I lost a holiday weekend to this nonsense, worked a couple of days, and then I blasted off to Del Rio, Texas, at 4 A.M. for #1 Son's graduation from the USAF's flight school. The flights there were bumpy, and I opened the barf bag on the last flight, though I never used it, which is a good thing because I needed two and I held only one. You see the impending eruption was going to be bidirectional.
Grabbed my bags, spent thirty minutes in the can being sure my belly was calm again, and then I took my rental car for a three-hour tour of southwest Texas. Though I cut the evenings early and started the mornings late, it was still an energy consuming time, and of course I'd do it again, right down to the flight simulator that I took into Mexican territory just because I could before I landed almost safely with a little help from Josh on the throttle. As you might expect, being occupied with the controls prevented further motion sickness, but not to worry as watching the others made up for it.
Let me add that it was a bone dry weekend for me because I didn't want to tempt my fate and have the atrial fibrillation return early. I think I was the only one there toasting with a glass of water.

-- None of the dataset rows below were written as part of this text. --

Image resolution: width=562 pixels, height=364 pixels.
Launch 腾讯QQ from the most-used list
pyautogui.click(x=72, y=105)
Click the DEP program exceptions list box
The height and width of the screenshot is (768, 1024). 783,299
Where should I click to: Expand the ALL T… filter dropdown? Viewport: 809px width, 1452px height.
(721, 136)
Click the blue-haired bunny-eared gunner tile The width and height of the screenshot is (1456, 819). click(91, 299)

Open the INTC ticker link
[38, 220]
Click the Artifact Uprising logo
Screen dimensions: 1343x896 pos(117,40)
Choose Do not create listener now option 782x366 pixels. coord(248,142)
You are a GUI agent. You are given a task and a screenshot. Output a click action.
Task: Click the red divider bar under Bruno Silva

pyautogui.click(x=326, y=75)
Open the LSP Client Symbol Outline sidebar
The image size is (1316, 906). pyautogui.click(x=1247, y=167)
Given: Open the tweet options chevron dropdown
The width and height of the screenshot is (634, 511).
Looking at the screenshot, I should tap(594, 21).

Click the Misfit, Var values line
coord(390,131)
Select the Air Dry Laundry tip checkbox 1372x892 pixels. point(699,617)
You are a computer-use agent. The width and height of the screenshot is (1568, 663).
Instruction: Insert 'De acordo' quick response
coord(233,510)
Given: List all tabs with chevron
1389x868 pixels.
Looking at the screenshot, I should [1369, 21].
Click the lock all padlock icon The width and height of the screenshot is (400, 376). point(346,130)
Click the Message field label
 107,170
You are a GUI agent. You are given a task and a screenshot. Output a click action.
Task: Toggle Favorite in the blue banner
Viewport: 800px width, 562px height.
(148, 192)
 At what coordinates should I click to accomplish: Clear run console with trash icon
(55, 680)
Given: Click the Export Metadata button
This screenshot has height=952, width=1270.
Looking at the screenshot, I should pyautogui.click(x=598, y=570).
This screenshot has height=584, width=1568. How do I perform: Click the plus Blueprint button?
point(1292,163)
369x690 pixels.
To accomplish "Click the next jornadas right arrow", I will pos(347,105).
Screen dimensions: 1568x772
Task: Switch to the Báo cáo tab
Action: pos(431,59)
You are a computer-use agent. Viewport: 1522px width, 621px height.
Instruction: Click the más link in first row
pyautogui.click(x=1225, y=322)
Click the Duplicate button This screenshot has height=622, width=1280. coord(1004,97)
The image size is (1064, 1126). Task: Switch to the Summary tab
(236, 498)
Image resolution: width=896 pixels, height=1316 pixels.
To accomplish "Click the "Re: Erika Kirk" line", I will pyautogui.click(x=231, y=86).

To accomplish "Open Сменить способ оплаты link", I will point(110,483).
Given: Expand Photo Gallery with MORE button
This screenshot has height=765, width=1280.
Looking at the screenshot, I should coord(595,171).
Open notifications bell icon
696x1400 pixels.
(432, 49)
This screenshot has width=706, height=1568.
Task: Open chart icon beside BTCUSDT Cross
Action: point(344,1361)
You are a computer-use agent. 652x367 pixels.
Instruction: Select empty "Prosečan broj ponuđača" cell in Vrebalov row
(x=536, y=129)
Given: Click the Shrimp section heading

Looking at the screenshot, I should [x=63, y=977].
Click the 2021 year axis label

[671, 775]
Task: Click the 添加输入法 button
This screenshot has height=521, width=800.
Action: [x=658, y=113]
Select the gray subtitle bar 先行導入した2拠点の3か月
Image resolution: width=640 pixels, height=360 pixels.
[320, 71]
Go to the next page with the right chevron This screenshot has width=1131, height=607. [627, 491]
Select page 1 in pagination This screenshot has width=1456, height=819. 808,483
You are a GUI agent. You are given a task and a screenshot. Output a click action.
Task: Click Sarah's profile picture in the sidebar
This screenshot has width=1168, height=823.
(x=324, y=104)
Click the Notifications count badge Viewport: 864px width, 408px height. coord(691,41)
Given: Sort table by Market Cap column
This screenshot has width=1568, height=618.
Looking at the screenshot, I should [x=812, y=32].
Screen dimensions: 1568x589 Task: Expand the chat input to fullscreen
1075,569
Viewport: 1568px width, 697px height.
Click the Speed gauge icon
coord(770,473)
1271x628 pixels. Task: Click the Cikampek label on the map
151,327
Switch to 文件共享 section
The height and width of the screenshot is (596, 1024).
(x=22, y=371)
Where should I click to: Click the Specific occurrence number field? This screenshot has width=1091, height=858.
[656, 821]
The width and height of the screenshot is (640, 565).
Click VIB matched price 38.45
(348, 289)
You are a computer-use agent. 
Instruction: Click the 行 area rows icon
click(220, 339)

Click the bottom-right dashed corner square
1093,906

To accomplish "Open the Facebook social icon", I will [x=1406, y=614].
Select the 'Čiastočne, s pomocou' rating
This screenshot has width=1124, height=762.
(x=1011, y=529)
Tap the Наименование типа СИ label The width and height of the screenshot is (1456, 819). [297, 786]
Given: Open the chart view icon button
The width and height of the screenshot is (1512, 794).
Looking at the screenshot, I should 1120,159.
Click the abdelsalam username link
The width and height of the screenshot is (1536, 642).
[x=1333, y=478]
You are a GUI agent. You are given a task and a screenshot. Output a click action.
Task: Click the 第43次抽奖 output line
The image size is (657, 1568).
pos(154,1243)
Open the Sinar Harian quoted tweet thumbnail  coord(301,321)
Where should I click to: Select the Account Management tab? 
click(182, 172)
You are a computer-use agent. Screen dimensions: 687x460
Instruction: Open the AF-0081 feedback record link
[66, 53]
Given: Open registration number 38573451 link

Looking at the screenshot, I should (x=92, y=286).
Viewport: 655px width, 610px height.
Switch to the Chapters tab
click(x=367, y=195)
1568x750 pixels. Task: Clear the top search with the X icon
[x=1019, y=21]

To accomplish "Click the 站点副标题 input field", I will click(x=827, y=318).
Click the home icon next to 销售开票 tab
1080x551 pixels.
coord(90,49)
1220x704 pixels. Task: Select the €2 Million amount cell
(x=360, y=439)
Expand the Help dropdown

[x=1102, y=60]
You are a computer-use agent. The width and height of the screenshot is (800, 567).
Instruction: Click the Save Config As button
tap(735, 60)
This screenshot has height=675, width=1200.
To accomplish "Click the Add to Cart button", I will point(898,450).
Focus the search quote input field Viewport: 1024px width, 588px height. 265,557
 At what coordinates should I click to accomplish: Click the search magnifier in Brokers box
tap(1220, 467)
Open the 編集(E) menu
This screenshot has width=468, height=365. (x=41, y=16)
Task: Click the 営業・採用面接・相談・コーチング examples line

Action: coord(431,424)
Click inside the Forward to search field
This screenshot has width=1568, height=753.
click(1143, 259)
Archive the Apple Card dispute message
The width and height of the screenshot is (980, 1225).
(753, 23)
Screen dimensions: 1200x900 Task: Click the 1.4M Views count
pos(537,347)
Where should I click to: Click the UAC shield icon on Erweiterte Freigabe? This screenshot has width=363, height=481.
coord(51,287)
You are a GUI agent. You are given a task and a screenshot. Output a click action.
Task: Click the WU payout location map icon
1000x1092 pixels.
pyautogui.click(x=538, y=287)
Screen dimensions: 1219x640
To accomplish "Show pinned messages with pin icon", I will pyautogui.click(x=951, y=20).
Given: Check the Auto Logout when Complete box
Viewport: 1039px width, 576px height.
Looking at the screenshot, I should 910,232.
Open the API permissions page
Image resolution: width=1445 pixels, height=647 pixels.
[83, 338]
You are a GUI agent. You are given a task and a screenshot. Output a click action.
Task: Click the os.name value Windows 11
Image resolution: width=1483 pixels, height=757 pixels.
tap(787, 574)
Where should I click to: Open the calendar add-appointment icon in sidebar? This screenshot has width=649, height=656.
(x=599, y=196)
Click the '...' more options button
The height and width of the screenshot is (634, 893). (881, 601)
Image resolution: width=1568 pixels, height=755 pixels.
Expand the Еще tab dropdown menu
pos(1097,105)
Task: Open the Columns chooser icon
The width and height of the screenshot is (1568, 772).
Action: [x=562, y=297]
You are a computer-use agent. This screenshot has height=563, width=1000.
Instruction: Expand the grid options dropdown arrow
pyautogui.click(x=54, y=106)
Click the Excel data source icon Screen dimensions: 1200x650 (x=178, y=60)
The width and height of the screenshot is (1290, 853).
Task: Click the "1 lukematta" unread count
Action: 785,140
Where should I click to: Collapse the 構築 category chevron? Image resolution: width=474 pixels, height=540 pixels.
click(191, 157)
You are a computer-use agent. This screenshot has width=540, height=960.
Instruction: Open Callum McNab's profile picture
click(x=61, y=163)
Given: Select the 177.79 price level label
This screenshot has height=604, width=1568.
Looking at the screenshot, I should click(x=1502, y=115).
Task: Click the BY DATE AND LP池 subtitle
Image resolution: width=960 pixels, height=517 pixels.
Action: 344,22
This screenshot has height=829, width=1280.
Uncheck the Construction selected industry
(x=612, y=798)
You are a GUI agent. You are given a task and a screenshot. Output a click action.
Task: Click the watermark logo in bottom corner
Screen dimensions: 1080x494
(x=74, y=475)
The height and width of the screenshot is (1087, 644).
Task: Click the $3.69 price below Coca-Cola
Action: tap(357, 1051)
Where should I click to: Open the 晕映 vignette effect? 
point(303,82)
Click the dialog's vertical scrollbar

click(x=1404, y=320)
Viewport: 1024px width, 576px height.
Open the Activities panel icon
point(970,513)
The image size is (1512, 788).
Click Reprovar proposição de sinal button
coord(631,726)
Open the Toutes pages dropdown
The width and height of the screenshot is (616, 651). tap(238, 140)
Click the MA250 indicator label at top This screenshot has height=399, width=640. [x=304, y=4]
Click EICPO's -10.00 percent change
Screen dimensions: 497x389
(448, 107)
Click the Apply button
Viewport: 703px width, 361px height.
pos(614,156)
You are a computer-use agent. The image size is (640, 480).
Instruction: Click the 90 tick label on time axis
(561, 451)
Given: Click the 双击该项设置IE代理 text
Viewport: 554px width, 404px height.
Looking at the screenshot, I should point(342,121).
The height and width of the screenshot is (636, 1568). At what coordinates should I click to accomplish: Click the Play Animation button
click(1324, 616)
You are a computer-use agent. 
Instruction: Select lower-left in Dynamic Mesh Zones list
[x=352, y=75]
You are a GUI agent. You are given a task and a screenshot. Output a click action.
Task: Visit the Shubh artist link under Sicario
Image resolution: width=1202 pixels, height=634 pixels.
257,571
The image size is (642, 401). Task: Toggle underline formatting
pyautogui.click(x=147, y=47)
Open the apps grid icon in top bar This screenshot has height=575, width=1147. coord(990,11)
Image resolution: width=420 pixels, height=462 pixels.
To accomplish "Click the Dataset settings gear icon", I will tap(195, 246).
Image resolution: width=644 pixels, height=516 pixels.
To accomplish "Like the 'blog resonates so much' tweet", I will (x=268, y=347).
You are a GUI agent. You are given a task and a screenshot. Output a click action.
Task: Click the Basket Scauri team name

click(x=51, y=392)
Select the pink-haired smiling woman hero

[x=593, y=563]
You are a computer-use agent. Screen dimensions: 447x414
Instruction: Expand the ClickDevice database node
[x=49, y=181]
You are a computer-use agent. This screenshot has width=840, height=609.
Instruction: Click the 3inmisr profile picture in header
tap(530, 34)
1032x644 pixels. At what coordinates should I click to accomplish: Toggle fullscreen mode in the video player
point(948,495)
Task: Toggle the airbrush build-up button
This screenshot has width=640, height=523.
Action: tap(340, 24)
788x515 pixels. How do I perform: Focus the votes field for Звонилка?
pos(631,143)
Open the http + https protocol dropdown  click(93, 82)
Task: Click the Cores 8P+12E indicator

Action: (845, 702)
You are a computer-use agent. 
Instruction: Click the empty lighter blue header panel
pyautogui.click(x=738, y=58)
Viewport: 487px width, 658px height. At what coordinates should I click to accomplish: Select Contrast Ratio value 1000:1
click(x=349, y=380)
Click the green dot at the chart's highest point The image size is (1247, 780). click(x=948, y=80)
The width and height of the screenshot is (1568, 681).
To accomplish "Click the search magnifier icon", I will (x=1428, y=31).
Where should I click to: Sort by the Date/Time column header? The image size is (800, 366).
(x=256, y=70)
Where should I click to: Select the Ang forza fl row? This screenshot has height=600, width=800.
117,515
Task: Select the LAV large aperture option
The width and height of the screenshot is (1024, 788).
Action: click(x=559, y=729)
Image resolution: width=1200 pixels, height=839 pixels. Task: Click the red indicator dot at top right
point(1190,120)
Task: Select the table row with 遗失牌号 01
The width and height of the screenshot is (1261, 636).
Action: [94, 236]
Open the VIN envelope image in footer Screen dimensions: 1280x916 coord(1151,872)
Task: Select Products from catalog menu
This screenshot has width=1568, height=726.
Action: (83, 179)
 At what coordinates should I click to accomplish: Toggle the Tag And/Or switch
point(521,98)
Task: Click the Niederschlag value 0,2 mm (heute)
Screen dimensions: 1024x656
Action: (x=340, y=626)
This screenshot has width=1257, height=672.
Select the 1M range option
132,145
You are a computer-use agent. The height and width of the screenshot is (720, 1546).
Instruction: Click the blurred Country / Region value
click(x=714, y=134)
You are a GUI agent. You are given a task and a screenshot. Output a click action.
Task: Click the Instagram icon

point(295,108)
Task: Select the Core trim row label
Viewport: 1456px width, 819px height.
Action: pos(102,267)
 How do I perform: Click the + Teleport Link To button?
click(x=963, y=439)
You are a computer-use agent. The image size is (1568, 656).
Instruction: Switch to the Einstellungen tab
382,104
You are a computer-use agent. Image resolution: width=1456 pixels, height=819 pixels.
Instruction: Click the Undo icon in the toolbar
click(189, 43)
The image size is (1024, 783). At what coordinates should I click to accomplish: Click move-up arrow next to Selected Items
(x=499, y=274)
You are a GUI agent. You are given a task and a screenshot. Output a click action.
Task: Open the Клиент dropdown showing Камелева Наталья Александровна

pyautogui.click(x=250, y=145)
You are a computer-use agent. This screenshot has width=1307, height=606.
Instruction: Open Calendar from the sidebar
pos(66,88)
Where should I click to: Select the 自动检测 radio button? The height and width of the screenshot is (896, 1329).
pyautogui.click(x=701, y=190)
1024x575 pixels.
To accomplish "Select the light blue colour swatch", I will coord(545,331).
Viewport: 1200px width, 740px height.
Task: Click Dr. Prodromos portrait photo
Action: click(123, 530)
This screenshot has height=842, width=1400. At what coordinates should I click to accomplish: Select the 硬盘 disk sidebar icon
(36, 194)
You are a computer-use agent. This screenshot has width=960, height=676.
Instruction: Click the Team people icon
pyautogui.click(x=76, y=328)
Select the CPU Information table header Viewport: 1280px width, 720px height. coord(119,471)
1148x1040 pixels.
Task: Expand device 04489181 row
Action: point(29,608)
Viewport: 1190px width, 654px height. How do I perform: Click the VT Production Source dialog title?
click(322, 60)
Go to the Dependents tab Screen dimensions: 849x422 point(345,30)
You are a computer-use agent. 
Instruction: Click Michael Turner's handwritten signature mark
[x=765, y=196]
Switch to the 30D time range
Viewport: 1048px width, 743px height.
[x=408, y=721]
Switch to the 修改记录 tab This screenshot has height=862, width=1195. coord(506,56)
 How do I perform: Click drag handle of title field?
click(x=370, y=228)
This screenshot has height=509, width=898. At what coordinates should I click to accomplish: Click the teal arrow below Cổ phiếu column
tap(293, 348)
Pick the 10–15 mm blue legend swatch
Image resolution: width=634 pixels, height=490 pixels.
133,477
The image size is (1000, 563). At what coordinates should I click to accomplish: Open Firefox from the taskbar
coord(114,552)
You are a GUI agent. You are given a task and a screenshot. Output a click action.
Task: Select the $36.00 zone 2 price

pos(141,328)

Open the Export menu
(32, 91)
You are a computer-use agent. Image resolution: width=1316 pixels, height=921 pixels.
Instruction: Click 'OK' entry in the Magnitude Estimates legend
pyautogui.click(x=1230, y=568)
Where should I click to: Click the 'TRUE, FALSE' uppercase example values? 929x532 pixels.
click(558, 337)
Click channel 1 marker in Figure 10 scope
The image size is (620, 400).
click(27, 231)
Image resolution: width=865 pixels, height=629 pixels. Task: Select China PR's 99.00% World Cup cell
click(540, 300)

Then up at 4 again for the return trip. Fewer bumps, but not to worry as my fatigue contributed to the air discomfort as I nodded in and out of a dream state, although I didn't need to grab a bag. Home at 7, and on the couch with a giant smoothie made with assorted frozen fruit by 8 for a little TV. As the smoothie chilled my unsettled tummy, I felt it, that brief motor boat, the sinking feeling of unspecified and unspecific angst. The afib was back, not just as a brief visitor, but as an upclose and personal, and quite unwelcomed, friend.
As my dorm suite mates in 1971 would say: Fuck a duck.